[The exercise]: Reproduce every one of the entries below word for word, from the first to the last.
+++ Data in this exercise +++
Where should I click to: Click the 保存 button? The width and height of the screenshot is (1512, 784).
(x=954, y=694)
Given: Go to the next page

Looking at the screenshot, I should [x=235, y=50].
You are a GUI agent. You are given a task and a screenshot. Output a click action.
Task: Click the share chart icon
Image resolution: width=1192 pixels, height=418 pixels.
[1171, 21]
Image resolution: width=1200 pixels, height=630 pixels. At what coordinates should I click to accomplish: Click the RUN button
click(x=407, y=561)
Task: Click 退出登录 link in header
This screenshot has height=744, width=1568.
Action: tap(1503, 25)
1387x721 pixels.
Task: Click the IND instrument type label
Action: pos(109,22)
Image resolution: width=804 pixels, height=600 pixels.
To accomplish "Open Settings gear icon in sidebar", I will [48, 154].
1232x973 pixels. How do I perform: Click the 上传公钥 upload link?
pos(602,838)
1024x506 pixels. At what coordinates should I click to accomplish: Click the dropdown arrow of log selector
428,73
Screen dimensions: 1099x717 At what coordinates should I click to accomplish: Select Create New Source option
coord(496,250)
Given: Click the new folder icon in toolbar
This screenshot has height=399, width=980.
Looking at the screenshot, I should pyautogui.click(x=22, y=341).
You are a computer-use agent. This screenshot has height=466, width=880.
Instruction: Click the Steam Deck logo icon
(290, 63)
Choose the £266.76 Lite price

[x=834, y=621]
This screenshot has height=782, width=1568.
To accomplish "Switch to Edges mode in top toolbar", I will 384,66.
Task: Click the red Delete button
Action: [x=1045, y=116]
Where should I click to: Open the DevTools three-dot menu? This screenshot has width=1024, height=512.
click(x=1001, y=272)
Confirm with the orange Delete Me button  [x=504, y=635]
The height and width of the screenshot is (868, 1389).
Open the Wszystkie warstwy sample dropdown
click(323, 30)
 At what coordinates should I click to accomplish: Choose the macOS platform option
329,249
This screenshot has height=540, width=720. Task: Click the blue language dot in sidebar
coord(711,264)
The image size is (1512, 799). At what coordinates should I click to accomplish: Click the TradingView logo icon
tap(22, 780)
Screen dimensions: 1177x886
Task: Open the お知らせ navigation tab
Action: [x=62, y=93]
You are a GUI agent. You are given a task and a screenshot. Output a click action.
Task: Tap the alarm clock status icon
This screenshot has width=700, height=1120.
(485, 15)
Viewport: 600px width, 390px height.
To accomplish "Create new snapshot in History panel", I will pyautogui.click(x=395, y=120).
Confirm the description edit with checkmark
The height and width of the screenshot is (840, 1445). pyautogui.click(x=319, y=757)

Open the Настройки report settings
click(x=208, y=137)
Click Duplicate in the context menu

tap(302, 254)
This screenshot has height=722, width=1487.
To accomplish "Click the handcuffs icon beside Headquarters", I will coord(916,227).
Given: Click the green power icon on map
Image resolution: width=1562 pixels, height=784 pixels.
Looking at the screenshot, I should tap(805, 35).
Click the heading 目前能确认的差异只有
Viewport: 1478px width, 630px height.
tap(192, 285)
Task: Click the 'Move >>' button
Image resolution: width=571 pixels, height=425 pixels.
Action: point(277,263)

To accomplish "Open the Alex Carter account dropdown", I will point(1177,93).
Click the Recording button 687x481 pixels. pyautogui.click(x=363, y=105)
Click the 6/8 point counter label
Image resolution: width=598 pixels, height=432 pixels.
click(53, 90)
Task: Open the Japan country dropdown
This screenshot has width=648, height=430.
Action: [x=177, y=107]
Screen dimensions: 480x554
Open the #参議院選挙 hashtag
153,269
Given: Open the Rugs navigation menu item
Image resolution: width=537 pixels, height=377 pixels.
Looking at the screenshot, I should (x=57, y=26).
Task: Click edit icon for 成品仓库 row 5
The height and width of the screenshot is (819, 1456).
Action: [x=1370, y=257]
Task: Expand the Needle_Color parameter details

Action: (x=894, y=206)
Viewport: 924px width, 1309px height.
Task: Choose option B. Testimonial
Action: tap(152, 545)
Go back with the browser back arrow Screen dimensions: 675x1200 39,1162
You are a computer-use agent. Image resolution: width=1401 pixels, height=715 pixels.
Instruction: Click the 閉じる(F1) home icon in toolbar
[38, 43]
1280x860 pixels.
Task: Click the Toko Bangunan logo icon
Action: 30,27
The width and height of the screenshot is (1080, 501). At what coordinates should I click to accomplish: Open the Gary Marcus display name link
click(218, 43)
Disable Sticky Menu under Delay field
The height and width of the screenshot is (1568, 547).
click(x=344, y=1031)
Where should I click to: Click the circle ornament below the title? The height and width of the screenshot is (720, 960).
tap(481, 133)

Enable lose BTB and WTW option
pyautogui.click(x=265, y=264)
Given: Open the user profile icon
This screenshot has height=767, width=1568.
+++
[Solution]:
Where should I click to: Click the 保存 button? The width and height of the screenshot is (1512, 784).
(x=954, y=694)
Given: Go to the next page

Looking at the screenshot, I should [x=235, y=50].
You are a GUI agent. You are given a task and a screenshot. Output a click action.
Task: Click the share chart icon
Image resolution: width=1192 pixels, height=418 pixels.
[1171, 21]
Image resolution: width=1200 pixels, height=630 pixels. At what coordinates should I click to accomplish: Click the RUN button
click(x=407, y=561)
Task: Click 退出登录 link in header
This screenshot has height=744, width=1568.
Action: tap(1503, 25)
1387x721 pixels.
Task: Click the IND instrument type label
Action: pos(109,22)
Image resolution: width=804 pixels, height=600 pixels.
To accomplish "Open Settings gear icon in sidebar", I will [48, 154].
1232x973 pixels. How do I perform: Click the 上传公钥 upload link?
pos(602,838)
1024x506 pixels. At what coordinates should I click to accomplish: Click the dropdown arrow of log selector
428,73
Screen dimensions: 1099x717 At what coordinates should I click to accomplish: Select Create New Source option
coord(496,250)
Given: Click the new folder icon in toolbar
This screenshot has height=399, width=980.
Looking at the screenshot, I should pyautogui.click(x=22, y=341).
You are a computer-use agent. This screenshot has height=466, width=880.
Instruction: Click the Steam Deck logo icon
(290, 63)
Choose the £266.76 Lite price

[x=834, y=621]
This screenshot has height=782, width=1568.
To accomplish "Switch to Edges mode in top toolbar", I will 384,66.
Task: Click the red Delete button
Action: [x=1045, y=116]
Where should I click to: Open the DevTools three-dot menu? This screenshot has width=1024, height=512.
click(x=1001, y=272)
Confirm with the orange Delete Me button  [x=504, y=635]
The height and width of the screenshot is (868, 1389).
Open the Wszystkie warstwy sample dropdown
click(323, 30)
 At what coordinates should I click to accomplish: Choose the macOS platform option
329,249
This screenshot has height=540, width=720. Task: Click the blue language dot in sidebar
coord(711,264)
The image size is (1512, 799). At what coordinates should I click to accomplish: Click the TradingView logo icon
tap(22, 780)
Screen dimensions: 1177x886
Task: Open the お知らせ navigation tab
Action: [x=62, y=93]
You are a GUI agent. You are given a task and a screenshot. Output a click action.
Task: Tap the alarm clock status icon
This screenshot has width=700, height=1120.
(485, 15)
Viewport: 600px width, 390px height.
To accomplish "Create new snapshot in History panel", I will pyautogui.click(x=395, y=120).
Confirm the description edit with checkmark
The height and width of the screenshot is (840, 1445). pyautogui.click(x=319, y=757)

Open the Настройки report settings
click(x=208, y=137)
Click Duplicate in the context menu

tap(302, 254)
This screenshot has height=722, width=1487.
To accomplish "Click the handcuffs icon beside Headquarters", I will coord(916,227).
Given: Click the green power icon on map
Image resolution: width=1562 pixels, height=784 pixels.
Looking at the screenshot, I should tap(805, 35).
Click the heading 目前能确认的差异只有
Viewport: 1478px width, 630px height.
tap(192, 285)
Task: Click the 'Move >>' button
Image resolution: width=571 pixels, height=425 pixels.
Action: point(277,263)

To accomplish "Open the Alex Carter account dropdown", I will point(1177,93).
Click the Recording button 687x481 pixels. pyautogui.click(x=363, y=105)
Click the 6/8 point counter label
Image resolution: width=598 pixels, height=432 pixels.
click(53, 90)
Task: Open the Japan country dropdown
This screenshot has width=648, height=430.
Action: [x=177, y=107]
Screen dimensions: 480x554
Open the #参議院選挙 hashtag
153,269
Given: Open the Rugs navigation menu item
Image resolution: width=537 pixels, height=377 pixels.
Looking at the screenshot, I should (x=57, y=26).
Task: Click edit icon for 成品仓库 row 5
The height and width of the screenshot is (819, 1456).
Action: [x=1370, y=257]
Task: Expand the Needle_Color parameter details

Action: (x=894, y=206)
Viewport: 924px width, 1309px height.
Task: Choose option B. Testimonial
Action: tap(152, 545)
Go back with the browser back arrow Screen dimensions: 675x1200 39,1162
You are a computer-use agent. Image resolution: width=1401 pixels, height=715 pixels.
Instruction: Click the 閉じる(F1) home icon in toolbar
[38, 43]
1280x860 pixels.
Task: Click the Toko Bangunan logo icon
Action: 30,27
The width and height of the screenshot is (1080, 501). At what coordinates should I click to accomplish: Open the Gary Marcus display name link
click(218, 43)
Disable Sticky Menu under Delay field
The height and width of the screenshot is (1568, 547).
click(x=344, y=1031)
Where should I click to: Click the circle ornament below the title? The height and width of the screenshot is (720, 960).
tap(481, 133)

Enable lose BTB and WTW option
pyautogui.click(x=265, y=264)
Given: Open the user profile icon
This screenshot has height=767, width=1568.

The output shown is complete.